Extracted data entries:
=-=-=-=-=

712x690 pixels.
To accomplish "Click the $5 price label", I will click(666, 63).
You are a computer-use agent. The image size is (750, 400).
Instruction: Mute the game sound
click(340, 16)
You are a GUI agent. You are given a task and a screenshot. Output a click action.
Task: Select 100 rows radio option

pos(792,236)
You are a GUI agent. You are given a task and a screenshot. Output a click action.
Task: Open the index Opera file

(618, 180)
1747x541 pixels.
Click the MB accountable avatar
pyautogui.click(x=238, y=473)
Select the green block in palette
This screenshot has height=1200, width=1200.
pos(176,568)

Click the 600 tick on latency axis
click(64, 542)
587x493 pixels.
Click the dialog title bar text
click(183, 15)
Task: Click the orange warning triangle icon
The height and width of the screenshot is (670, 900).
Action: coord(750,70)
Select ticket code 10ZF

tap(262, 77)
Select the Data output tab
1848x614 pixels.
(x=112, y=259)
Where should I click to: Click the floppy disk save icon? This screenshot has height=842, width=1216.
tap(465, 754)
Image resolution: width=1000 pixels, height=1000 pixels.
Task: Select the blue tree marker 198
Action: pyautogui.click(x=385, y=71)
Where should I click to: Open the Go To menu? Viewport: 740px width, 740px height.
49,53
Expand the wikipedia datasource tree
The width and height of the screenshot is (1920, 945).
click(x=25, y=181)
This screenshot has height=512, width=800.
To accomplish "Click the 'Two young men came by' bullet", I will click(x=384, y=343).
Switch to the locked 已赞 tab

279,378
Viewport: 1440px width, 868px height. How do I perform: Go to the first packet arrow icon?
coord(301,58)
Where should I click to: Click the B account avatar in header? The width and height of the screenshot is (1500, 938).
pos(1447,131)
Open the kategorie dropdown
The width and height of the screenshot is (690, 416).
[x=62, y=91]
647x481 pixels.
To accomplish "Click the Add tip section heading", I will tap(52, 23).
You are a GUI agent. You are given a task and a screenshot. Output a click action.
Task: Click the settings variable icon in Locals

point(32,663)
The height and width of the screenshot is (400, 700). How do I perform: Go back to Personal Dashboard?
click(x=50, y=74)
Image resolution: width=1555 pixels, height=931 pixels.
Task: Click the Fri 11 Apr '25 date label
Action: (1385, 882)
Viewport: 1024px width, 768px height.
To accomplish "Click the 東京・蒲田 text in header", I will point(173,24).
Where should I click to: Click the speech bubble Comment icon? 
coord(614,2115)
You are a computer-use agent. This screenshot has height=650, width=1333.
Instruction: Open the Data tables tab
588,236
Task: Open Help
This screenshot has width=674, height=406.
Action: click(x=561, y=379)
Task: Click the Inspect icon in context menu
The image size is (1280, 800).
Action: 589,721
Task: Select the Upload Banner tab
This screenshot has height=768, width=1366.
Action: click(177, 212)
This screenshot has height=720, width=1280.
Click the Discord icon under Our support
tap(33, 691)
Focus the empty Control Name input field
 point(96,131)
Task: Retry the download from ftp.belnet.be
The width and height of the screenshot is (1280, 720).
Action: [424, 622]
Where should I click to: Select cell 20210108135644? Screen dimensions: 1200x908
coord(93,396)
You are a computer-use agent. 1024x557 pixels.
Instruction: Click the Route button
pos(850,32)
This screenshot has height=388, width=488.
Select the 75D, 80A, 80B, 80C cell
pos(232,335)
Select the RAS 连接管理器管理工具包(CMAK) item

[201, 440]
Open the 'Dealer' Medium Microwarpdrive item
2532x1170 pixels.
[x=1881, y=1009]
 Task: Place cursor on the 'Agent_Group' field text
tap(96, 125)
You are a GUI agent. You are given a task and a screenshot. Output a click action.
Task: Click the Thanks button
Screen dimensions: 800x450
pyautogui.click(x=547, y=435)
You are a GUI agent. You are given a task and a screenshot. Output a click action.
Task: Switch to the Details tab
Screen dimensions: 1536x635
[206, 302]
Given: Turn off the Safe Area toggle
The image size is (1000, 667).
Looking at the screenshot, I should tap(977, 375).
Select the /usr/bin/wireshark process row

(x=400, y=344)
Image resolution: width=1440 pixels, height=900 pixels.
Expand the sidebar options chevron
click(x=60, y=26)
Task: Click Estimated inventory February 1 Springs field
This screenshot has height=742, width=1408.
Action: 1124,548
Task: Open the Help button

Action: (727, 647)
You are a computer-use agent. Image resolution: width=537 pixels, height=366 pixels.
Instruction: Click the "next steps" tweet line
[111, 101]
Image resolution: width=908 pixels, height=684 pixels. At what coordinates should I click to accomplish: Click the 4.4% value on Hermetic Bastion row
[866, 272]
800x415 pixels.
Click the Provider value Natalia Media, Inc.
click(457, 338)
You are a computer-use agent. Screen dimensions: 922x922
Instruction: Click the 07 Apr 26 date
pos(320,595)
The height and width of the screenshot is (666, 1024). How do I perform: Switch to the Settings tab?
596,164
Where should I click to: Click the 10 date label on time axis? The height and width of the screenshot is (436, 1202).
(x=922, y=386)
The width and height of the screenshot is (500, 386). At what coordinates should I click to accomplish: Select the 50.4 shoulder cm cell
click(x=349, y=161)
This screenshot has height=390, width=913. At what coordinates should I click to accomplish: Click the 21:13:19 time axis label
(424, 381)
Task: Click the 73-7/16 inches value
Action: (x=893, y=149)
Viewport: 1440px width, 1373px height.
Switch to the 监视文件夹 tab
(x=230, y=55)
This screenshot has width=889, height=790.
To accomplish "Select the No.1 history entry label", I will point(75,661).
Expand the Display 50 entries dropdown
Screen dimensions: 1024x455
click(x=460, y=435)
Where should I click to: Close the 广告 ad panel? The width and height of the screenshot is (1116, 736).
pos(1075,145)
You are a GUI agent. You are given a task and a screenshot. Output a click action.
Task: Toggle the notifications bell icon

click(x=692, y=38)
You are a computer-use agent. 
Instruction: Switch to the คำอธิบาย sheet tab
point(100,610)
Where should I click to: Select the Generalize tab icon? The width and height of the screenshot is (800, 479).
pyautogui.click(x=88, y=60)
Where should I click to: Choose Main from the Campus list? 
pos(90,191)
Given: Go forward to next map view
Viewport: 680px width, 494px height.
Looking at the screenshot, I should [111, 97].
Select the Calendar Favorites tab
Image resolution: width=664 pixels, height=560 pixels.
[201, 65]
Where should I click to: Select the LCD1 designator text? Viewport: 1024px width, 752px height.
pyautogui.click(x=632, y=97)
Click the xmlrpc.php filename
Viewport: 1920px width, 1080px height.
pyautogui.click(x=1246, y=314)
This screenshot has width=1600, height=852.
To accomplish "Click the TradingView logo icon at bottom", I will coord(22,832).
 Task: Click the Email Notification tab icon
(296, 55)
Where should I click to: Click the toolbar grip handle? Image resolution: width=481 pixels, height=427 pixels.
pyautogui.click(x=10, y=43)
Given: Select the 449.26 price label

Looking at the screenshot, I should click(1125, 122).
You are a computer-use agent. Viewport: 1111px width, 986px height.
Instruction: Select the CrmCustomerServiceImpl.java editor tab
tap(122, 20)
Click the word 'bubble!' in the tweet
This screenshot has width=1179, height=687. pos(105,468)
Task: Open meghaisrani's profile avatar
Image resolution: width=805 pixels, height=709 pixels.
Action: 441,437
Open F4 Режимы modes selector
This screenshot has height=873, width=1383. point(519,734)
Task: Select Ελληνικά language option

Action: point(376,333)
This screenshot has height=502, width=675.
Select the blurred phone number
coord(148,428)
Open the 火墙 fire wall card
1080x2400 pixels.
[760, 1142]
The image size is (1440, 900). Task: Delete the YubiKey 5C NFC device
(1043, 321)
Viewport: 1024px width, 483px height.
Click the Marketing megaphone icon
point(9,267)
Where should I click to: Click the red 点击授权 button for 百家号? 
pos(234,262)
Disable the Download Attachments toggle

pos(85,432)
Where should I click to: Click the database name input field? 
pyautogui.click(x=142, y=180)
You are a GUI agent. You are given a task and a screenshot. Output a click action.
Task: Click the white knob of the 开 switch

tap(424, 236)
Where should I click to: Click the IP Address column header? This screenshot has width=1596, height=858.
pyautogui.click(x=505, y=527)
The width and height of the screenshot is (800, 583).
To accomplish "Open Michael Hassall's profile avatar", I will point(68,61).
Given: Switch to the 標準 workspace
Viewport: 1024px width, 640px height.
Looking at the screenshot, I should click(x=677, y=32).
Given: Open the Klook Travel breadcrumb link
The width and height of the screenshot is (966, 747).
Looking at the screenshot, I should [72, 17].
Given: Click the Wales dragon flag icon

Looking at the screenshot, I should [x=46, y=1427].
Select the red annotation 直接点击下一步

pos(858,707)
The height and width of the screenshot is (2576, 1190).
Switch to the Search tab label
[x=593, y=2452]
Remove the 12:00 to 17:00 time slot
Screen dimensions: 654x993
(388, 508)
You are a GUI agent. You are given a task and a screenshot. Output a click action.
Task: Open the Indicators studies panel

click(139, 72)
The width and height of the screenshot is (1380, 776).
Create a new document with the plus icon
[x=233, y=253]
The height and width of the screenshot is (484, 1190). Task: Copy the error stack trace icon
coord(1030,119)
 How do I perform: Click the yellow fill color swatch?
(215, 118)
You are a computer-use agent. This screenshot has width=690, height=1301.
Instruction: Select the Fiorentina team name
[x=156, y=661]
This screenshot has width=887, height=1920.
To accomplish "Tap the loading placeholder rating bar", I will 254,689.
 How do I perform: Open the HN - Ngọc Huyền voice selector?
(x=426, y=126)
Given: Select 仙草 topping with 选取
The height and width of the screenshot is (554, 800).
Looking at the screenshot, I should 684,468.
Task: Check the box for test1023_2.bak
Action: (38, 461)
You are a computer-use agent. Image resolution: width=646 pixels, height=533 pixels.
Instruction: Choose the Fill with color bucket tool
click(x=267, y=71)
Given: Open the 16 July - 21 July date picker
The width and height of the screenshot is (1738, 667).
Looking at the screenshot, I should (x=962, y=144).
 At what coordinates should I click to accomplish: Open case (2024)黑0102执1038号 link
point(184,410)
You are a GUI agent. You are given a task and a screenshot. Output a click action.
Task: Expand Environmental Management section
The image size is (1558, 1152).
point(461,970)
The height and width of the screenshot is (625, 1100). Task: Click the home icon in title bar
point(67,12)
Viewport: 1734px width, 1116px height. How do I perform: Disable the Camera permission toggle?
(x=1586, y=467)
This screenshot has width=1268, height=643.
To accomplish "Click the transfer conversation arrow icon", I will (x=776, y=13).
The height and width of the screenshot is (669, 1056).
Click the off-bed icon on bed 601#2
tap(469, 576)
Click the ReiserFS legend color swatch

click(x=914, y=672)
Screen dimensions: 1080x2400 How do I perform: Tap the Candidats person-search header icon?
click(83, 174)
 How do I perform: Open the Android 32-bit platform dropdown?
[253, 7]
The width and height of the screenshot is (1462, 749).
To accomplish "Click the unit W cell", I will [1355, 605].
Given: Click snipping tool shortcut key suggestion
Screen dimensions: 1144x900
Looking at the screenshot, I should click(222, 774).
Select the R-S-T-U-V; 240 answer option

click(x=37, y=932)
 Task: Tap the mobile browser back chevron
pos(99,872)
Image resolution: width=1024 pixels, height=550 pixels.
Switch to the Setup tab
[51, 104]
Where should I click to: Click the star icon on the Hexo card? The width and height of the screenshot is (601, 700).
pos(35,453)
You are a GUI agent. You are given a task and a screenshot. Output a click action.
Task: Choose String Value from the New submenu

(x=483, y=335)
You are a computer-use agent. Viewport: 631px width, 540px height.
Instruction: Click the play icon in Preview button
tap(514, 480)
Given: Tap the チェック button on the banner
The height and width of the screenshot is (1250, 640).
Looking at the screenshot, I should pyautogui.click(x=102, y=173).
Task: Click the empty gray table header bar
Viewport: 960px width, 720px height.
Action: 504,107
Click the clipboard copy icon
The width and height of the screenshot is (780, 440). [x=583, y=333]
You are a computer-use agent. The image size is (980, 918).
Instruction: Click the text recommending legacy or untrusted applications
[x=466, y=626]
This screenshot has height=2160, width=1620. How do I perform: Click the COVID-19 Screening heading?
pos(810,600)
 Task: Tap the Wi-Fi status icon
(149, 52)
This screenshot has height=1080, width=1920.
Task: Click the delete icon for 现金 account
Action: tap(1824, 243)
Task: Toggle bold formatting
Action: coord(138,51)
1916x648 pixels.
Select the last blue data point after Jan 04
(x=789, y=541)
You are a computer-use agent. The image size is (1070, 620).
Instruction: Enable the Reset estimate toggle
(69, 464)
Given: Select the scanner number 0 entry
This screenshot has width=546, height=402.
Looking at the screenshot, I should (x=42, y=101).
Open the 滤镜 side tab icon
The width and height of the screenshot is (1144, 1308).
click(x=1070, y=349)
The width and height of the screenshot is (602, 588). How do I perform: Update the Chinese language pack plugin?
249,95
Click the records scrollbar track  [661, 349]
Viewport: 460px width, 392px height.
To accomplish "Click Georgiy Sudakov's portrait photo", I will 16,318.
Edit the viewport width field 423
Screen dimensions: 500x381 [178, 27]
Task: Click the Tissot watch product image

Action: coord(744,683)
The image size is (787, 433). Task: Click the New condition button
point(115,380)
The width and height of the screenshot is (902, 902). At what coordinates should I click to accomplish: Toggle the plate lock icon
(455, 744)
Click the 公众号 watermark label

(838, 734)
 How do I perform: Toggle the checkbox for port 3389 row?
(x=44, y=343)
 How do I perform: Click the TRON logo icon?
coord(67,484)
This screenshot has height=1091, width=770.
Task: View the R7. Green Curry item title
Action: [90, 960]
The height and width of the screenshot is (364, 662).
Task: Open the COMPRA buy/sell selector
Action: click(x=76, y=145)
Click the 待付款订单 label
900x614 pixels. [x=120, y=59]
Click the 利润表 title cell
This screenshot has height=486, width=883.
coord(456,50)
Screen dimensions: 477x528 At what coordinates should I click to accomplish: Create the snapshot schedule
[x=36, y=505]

=-=-=-=-=

## YOUR ASSIGNMENT
Out of the data above, return each line where the word "section" can be found.

## REPLY TO THE TASK
To accomplish "Click the Add tip section heading", I will tap(52, 23).
Task: Expand Environmental Management section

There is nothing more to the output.